> _ACTION ITEM_: Scan the data for "tree" and copy the lines it appears in.

──────── RECORD EXTRACTS ────────

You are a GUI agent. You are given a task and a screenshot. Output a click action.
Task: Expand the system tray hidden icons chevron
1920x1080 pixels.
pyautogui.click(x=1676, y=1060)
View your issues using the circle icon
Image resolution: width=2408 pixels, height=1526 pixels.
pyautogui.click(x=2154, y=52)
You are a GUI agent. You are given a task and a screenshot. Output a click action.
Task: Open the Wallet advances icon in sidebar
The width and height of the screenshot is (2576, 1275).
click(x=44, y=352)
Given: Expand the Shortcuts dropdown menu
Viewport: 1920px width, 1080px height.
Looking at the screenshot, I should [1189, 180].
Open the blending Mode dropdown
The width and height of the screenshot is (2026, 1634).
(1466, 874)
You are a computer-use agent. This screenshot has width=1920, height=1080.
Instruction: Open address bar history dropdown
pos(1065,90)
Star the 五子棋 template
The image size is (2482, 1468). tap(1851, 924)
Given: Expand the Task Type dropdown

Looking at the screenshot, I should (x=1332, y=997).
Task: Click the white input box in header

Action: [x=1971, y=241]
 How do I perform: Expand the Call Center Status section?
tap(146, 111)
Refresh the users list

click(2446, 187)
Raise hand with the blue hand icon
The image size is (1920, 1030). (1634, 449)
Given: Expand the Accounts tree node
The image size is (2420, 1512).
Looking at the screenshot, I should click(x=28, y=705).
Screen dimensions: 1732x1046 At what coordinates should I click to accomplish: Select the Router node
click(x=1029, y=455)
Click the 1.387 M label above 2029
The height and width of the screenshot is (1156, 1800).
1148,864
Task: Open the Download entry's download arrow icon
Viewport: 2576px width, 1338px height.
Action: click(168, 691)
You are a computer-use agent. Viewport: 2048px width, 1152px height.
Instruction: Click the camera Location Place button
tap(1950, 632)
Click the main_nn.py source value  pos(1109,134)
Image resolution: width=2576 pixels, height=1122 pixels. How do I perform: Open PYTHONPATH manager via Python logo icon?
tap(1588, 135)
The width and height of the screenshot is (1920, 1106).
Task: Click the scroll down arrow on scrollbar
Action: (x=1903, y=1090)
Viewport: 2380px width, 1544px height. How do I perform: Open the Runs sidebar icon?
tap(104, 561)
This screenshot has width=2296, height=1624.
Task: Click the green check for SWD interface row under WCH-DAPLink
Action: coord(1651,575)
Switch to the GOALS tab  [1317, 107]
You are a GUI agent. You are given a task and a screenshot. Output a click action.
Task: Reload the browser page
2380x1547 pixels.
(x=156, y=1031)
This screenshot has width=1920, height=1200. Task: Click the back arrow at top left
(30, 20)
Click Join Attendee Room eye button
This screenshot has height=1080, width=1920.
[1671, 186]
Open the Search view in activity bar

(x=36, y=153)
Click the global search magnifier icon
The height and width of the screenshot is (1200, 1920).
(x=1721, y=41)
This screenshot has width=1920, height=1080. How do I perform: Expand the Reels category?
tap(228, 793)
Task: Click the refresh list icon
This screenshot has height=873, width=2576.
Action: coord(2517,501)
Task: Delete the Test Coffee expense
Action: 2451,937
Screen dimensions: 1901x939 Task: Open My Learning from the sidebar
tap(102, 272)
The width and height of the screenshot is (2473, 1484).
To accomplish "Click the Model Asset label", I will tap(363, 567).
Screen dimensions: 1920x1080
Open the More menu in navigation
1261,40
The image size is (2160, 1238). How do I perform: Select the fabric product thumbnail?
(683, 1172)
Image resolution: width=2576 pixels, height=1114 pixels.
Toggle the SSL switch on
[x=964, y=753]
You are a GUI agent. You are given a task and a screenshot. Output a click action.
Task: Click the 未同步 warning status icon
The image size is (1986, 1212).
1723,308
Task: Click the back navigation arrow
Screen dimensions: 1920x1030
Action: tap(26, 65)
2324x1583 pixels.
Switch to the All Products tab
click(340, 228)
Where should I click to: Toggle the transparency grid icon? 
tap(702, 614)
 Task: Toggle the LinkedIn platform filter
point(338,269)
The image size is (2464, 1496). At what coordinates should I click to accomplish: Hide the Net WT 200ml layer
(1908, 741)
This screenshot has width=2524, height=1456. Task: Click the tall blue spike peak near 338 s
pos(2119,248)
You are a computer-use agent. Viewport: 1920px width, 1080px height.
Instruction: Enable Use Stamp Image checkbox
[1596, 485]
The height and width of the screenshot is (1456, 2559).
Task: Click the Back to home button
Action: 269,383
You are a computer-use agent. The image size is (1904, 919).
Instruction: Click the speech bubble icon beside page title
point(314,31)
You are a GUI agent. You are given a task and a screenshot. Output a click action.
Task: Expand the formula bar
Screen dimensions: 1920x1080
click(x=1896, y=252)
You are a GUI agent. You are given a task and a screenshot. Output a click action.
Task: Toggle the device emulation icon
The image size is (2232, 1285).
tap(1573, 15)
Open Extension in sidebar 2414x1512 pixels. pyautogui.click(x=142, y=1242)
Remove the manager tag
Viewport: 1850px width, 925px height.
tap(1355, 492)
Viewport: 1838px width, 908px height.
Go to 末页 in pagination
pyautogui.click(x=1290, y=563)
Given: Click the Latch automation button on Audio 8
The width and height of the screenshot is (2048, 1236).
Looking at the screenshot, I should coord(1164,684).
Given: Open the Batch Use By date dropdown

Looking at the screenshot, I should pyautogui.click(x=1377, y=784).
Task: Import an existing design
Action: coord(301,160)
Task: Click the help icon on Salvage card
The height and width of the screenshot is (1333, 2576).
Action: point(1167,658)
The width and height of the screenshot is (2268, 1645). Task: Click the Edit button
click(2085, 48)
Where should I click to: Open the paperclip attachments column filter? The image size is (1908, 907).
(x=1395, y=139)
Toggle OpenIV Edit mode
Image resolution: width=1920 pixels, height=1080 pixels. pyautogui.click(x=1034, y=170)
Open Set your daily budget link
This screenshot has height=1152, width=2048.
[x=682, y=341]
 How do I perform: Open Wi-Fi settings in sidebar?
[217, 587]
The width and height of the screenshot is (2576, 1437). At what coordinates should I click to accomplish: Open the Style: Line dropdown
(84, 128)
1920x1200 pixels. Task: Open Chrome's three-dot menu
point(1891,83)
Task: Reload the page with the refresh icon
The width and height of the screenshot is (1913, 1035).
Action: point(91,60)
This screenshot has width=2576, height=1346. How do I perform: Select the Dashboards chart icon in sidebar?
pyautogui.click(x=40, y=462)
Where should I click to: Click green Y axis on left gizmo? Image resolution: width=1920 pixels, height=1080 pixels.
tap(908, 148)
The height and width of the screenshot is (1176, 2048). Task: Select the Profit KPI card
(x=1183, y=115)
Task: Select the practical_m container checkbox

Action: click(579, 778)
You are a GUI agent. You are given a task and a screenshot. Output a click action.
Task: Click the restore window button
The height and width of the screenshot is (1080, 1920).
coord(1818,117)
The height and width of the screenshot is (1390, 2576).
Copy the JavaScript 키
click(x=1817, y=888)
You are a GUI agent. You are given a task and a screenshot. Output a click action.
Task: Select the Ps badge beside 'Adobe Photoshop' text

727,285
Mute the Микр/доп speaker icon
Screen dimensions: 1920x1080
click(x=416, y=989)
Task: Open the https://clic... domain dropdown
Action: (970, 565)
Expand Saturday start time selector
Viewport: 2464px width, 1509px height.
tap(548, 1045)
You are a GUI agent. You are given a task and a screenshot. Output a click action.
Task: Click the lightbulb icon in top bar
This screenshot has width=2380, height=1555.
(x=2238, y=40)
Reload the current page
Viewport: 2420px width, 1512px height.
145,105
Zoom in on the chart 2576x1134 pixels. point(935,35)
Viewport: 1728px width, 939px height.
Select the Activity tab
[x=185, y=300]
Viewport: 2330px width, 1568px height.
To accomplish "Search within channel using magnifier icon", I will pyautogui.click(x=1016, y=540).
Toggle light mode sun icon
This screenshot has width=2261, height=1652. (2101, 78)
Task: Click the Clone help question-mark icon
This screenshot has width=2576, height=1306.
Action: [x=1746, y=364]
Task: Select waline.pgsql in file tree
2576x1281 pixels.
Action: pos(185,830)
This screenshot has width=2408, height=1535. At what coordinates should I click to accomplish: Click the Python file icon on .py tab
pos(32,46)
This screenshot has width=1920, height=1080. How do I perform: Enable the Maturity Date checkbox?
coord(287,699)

────────

> _EXPECTED ANSWER_:
Given: Expand the Accounts tree node
Task: Select waline.pgsql in file tree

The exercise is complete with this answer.